What needs to be done » In the records below, replace every occurrence of "computer-use agent" with "desktop automation agent" and leave everything else unchanged.

___ Given data ___

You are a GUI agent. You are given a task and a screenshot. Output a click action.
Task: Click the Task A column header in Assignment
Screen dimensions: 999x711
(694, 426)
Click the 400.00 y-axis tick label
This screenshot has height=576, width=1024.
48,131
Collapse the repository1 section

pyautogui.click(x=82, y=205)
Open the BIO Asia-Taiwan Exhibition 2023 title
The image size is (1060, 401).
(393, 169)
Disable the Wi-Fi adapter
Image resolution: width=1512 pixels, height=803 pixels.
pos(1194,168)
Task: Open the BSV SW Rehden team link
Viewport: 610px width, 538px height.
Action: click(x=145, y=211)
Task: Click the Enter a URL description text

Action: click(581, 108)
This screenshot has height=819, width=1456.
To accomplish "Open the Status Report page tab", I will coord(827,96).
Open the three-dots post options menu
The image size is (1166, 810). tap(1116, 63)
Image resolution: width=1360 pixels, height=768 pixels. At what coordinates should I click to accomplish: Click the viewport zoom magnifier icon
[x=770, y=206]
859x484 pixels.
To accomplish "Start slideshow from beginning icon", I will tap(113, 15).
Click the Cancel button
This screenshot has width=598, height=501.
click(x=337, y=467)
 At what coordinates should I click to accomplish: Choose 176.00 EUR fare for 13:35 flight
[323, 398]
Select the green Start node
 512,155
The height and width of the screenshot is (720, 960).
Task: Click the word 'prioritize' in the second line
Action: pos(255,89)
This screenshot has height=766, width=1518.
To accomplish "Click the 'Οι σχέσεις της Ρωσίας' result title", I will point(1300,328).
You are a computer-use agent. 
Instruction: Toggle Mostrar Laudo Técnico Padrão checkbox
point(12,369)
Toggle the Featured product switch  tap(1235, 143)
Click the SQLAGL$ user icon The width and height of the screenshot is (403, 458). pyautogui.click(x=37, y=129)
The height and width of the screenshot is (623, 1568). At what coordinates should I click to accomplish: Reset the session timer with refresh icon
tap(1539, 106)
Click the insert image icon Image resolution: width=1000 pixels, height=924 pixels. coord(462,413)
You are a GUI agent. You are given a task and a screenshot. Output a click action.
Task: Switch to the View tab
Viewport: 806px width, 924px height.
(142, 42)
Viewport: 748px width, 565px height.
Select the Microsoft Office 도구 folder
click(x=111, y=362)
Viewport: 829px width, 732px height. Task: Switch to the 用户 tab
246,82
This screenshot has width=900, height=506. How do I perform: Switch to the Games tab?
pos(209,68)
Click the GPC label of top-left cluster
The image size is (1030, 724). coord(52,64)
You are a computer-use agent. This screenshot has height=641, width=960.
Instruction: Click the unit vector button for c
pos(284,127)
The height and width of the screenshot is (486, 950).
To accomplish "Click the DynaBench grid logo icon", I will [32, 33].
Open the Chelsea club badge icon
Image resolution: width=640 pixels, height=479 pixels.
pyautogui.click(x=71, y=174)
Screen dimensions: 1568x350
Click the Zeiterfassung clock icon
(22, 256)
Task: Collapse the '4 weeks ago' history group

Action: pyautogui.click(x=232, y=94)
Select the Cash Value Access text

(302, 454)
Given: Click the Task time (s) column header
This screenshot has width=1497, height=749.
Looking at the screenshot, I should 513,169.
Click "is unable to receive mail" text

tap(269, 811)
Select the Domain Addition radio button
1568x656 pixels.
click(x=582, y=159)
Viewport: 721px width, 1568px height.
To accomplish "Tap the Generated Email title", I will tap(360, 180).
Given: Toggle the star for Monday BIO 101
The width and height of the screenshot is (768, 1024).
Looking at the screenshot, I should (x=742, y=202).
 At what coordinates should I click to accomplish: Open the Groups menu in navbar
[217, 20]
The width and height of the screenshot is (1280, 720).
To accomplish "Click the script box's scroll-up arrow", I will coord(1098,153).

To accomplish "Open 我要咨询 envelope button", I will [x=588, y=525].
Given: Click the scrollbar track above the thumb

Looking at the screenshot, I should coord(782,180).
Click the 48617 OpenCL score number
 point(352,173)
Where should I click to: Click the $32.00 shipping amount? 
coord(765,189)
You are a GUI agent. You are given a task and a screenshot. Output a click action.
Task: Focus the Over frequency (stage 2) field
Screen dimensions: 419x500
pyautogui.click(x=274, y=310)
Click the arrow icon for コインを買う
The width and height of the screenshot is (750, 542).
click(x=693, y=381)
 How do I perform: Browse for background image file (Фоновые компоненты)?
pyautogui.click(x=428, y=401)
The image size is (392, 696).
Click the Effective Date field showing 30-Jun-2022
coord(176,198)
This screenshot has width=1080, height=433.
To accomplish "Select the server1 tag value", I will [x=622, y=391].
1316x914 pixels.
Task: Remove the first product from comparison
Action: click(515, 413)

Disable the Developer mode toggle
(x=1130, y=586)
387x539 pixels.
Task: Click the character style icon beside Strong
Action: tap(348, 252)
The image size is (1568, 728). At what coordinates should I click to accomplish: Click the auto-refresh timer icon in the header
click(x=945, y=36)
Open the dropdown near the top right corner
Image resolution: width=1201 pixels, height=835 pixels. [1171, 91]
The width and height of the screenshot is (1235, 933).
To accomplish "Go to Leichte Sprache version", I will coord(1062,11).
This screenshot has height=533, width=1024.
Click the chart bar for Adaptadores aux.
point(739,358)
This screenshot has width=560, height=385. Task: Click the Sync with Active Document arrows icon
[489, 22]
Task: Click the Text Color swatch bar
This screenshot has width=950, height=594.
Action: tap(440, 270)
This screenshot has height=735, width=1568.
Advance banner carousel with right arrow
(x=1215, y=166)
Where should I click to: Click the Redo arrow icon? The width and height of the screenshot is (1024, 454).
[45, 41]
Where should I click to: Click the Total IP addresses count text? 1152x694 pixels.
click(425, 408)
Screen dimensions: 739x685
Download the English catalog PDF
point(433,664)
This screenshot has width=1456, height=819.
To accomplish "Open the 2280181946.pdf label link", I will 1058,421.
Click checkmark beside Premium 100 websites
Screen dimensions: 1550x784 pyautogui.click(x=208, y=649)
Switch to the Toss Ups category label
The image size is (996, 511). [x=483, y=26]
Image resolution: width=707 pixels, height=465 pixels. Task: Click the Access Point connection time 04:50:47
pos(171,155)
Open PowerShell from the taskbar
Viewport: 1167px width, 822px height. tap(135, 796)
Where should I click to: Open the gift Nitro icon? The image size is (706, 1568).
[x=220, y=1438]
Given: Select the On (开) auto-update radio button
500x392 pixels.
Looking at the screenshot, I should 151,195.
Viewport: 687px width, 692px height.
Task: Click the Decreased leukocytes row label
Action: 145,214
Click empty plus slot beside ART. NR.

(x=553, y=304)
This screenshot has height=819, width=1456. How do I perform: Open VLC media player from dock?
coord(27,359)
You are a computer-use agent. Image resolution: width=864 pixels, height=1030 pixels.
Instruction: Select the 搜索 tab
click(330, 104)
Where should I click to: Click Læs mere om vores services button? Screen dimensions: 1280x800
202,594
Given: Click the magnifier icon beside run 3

___

Solution for this exercise »
You are a GUI agent. You are given a task and a screenshot. Output a click action.
Task: Click the Task A column header in Assignment
Screen dimensions: 999x711
(694, 426)
Click the 400.00 y-axis tick label
This screenshot has height=576, width=1024.
48,131
Collapse the repository1 section

pyautogui.click(x=82, y=205)
Open the BIO Asia-Taiwan Exhibition 2023 title
The image size is (1060, 401).
(393, 169)
Disable the Wi-Fi adapter
Image resolution: width=1512 pixels, height=803 pixels.
pos(1194,168)
Task: Open the BSV SW Rehden team link
Viewport: 610px width, 538px height.
Action: click(x=145, y=211)
Task: Click the Enter a URL description text

Action: click(581, 108)
This screenshot has height=819, width=1456.
To accomplish "Open the Status Report page tab", I will coord(827,96).
Open the three-dots post options menu
The image size is (1166, 810). tap(1116, 63)
Image resolution: width=1360 pixels, height=768 pixels. At what coordinates should I click to accomplish: Click the viewport zoom magnifier icon
[x=770, y=206]
859x484 pixels.
To accomplish "Start slideshow from beginning icon", I will tap(113, 15).
Click the Cancel button
This screenshot has width=598, height=501.
click(x=337, y=467)
 At what coordinates should I click to accomplish: Choose 176.00 EUR fare for 13:35 flight
[323, 398]
Select the green Start node
 512,155
The height and width of the screenshot is (720, 960).
Task: Click the word 'prioritize' in the second line
Action: pos(255,89)
This screenshot has height=766, width=1518.
To accomplish "Click the 'Οι σχέσεις της Ρωσίας' result title", I will point(1300,328).
You are a desktop automation agent. 
Instruction: Toggle Mostrar Laudo Técnico Padrão checkbox
point(12,369)
Toggle the Featured product switch  tap(1235, 143)
Click the SQLAGL$ user icon The width and height of the screenshot is (403, 458). pyautogui.click(x=37, y=129)
The height and width of the screenshot is (623, 1568). At what coordinates should I click to accomplish: Reset the session timer with refresh icon
tap(1539, 106)
Click the insert image icon Image resolution: width=1000 pixels, height=924 pixels. coord(462,413)
You are a GUI agent. You are given a task and a screenshot. Output a click action.
Task: Switch to the View tab
Viewport: 806px width, 924px height.
(142, 42)
Viewport: 748px width, 565px height.
Select the Microsoft Office 도구 folder
click(x=111, y=362)
Viewport: 829px width, 732px height. Task: Switch to the 用户 tab
246,82
This screenshot has width=900, height=506. How do I perform: Switch to the Games tab?
pos(209,68)
Click the GPC label of top-left cluster
The image size is (1030, 724). coord(52,64)
You are a desktop automation agent. This screenshot has height=641, width=960.
Instruction: Click the unit vector button for c
pos(284,127)
The height and width of the screenshot is (486, 950).
To accomplish "Click the DynaBench grid logo icon", I will [32, 33].
Open the Chelsea club badge icon
Image resolution: width=640 pixels, height=479 pixels.
pyautogui.click(x=71, y=174)
Screen dimensions: 1568x350
Click the Zeiterfassung clock icon
(22, 256)
Task: Collapse the '4 weeks ago' history group

Action: pyautogui.click(x=232, y=94)
Select the Cash Value Access text

(302, 454)
Given: Click the Task time (s) column header
This screenshot has width=1497, height=749.
Looking at the screenshot, I should 513,169.
Click "is unable to receive mail" text

tap(269, 811)
Select the Domain Addition radio button
1568x656 pixels.
click(x=582, y=159)
Viewport: 721px width, 1568px height.
To accomplish "Tap the Generated Email title", I will tap(360, 180).
Given: Toggle the star for Monday BIO 101
The width and height of the screenshot is (768, 1024).
Looking at the screenshot, I should (x=742, y=202).
 At what coordinates should I click to accomplish: Open the Groups menu in navbar
[217, 20]
The width and height of the screenshot is (1280, 720).
To accomplish "Click the script box's scroll-up arrow", I will coord(1098,153).

To accomplish "Open 我要咨询 envelope button", I will [x=588, y=525].
Given: Click the scrollbar track above the thumb

Looking at the screenshot, I should coord(782,180).
Click the 48617 OpenCL score number
 point(352,173)
Where should I click to: Click the $32.00 shipping amount? 
coord(765,189)
You are a GUI agent. You are given a task and a screenshot. Output a click action.
Task: Focus the Over frequency (stage 2) field
Screen dimensions: 419x500
pyautogui.click(x=274, y=310)
Click the arrow icon for コインを買う
The width and height of the screenshot is (750, 542).
click(x=693, y=381)
 How do I perform: Browse for background image file (Фоновые компоненты)?
pyautogui.click(x=428, y=401)
The image size is (392, 696).
Click the Effective Date field showing 30-Jun-2022
coord(176,198)
This screenshot has width=1080, height=433.
To accomplish "Select the server1 tag value", I will [x=622, y=391].
1316x914 pixels.
Task: Remove the first product from comparison
Action: click(515, 413)

Disable the Developer mode toggle
(x=1130, y=586)
387x539 pixels.
Task: Click the character style icon beside Strong
Action: tap(348, 252)
The image size is (1568, 728). At what coordinates should I click to accomplish: Click the auto-refresh timer icon in the header
click(x=945, y=36)
Open the dropdown near the top right corner
Image resolution: width=1201 pixels, height=835 pixels. [1171, 91]
The width and height of the screenshot is (1235, 933).
To accomplish "Go to Leichte Sprache version", I will coord(1062,11).
This screenshot has height=533, width=1024.
Click the chart bar for Adaptadores aux.
point(739,358)
This screenshot has width=560, height=385. Task: Click the Sync with Active Document arrows icon
[489, 22]
Task: Click the Text Color swatch bar
This screenshot has width=950, height=594.
Action: tap(440, 270)
This screenshot has height=735, width=1568.
Advance banner carousel with right arrow
(x=1215, y=166)
Where should I click to: Click the Redo arrow icon? The width and height of the screenshot is (1024, 454).
[45, 41]
Where should I click to: Click the Total IP addresses count text? 1152x694 pixels.
click(425, 408)
Screen dimensions: 739x685
Download the English catalog PDF
point(433,664)
This screenshot has width=1456, height=819.
To accomplish "Open the 2280181946.pdf label link", I will 1058,421.
Click checkmark beside Premium 100 websites
Screen dimensions: 1550x784 pyautogui.click(x=208, y=649)
Switch to the Toss Ups category label
The image size is (996, 511). [x=483, y=26]
Image resolution: width=707 pixels, height=465 pixels. Task: Click the Access Point connection time 04:50:47
pos(171,155)
Open PowerShell from the taskbar
Viewport: 1167px width, 822px height. tap(135, 796)
Where should I click to: Open the gift Nitro icon? The image size is (706, 1568).
[x=220, y=1438]
Given: Select the On (开) auto-update radio button
500x392 pixels.
Looking at the screenshot, I should 151,195.
Viewport: 687px width, 692px height.
Task: Click the Decreased leukocytes row label
Action: 145,214
Click empty plus slot beside ART. NR.

(x=553, y=304)
This screenshot has height=819, width=1456. How do I perform: Open VLC media player from dock?
coord(27,359)
You are a desktop automation agent. Image resolution: width=864 pixels, height=1030 pixels.
Instruction: Select the 搜索 tab
click(330, 104)
Where should I click to: Click Læs mere om vores services button? Screen dimensions: 1280x800
202,594
Given: Click the magnifier icon beside run 3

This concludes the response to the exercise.